Convert each line of the rows below into a string in a single JSON list, one string per line, leaving out blank lines.
— START OF Recorded data —
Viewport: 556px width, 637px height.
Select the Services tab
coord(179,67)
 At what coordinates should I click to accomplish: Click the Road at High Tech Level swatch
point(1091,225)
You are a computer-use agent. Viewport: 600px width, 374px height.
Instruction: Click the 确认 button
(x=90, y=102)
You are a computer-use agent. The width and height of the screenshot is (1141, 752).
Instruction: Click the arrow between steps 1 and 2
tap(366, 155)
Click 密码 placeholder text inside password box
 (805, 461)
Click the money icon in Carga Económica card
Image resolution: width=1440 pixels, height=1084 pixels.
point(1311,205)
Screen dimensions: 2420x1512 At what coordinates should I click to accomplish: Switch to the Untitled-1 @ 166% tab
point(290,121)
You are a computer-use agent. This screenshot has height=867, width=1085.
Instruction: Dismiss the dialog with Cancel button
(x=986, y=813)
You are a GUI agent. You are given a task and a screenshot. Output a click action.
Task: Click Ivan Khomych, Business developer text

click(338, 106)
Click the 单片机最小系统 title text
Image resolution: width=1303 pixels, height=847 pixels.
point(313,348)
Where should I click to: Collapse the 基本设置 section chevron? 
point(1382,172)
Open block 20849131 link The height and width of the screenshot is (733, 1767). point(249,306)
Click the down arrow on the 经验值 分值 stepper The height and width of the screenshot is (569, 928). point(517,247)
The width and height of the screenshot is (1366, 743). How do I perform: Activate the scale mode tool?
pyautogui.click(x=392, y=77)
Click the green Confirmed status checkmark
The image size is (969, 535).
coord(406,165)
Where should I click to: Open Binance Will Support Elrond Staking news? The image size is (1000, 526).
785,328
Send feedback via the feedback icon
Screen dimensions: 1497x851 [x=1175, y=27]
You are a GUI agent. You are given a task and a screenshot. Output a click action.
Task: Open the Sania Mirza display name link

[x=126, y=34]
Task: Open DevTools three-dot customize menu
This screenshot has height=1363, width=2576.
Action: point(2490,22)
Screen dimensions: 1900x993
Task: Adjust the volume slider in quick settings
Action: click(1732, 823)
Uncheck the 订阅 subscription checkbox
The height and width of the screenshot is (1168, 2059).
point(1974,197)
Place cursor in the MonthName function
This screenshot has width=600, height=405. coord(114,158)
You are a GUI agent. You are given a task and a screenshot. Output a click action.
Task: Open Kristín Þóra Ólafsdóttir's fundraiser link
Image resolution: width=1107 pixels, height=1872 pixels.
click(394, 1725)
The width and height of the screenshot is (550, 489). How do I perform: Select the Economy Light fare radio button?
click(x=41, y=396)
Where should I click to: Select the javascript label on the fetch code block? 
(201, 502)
— END OF Recorded data —
* Solution to the exercise
[
  "Viewport: 556px width, 637px height.",
  "Select the Services tab",
  "coord(179,67)",
  " At what coordinates should I click to accomplish: Click the Road at High Tech Level swatch",
  "point(1091,225)",
  "You are a computer-use agent. Viewport: 600px width, 374px height.",
  "Instruction: Click the 确认 button",
  "(x=90, y=102)",
  "You are a computer-use agent. The width and height of the screenshot is (1141, 752).",
  "Instruction: Click the arrow between steps 1 and 2",
  "tap(366, 155)",
  "Click 密码 placeholder text inside password box",
  " (805, 461)",
  "Click the money icon in Carga Económica card",
  "Image resolution: width=1440 pixels, height=1084 pixels.",
  "point(1311,205)",
  "Screen dimensions: 2420x1512 At what coordinates should I click to accomplish: Switch to the Untitled-1 @ 166% tab",
  "point(290,121)",
  "You are a computer-use agent. This screenshot has height=867, width=1085.",
  "Instruction: Dismiss the dialog with Cancel button",
  "(x=986, y=813)",
  "You are a GUI agent. You are given a task and a screenshot. Output a click action.",
  "Task: Click Ivan Khomych, Business developer text",
  "click(338, 106)",
  "Click the 单片机最小系统 title text",
  "Image resolution: width=1303 pixels, height=847 pixels.",
  "point(313,348)",
  "Where should I click to: Collapse the 基本设置 section chevron? ",
  "point(1382,172)",
  "Open block 20849131 link The height and width of the screenshot is (733, 1767). point(249,306)",
  "Click the down arrow on the 经验值 分值 stepper The height and width of the screenshot is (569, 928). point(517,247)",
  "The width and height of the screenshot is (1366, 743). How do I perform: Activate the scale mode tool?",
  "pyautogui.click(x=392, y=77)",
  "Click the green Confirmed status checkmark",
  "The image size is (969, 535).",
  "coord(406,165)",
  "Where should I click to: Open Binance Will Support Elrond Staking news? The image size is (1000, 526).",
  "785,328",
  "Send feedback via the feedback icon",
  "Screen dimensions: 1497x851 [x=1175, y=27]",
  "You are a GUI agent. You are given a task and a screenshot. Output a click action.",
  "Task: Open the Sania Mirza display name link",
  "[x=126, y=34]",
  "Task: Open DevTools three-dot customize menu",
  "This screenshot has height=1363, width=2576.",
  "Action: point(2490,22)",
  "Screen dimensions: 1900x993",
  "Task: Adjust the volume slider in quick settings",
  "Action: click(1732, 823)",
  "Uncheck the 订阅 subscription checkbox",
  "The height and width of the screenshot is (1168, 2059).",
  "point(1974,197)",
  "Place cursor in the MonthName function",
  "This screenshot has width=600, height=405. coord(114,158)",
  "You are a GUI agent. You are given a task and a screenshot. Output a click action.",
  "Task: Open Kristín Þóra Ólafsdóttir's fundraiser link",
  "Image resolution: width=1107 pixels, height=1872 pixels.",
  "click(394, 1725)",
  "The width and height of the screenshot is (550, 489). How do I perform: Select the Economy Light fare radio button?",
  "click(x=41, y=396)",
  "Where should I click to: Select the javascript label on the fetch code block? ",
  "(201, 502)"
]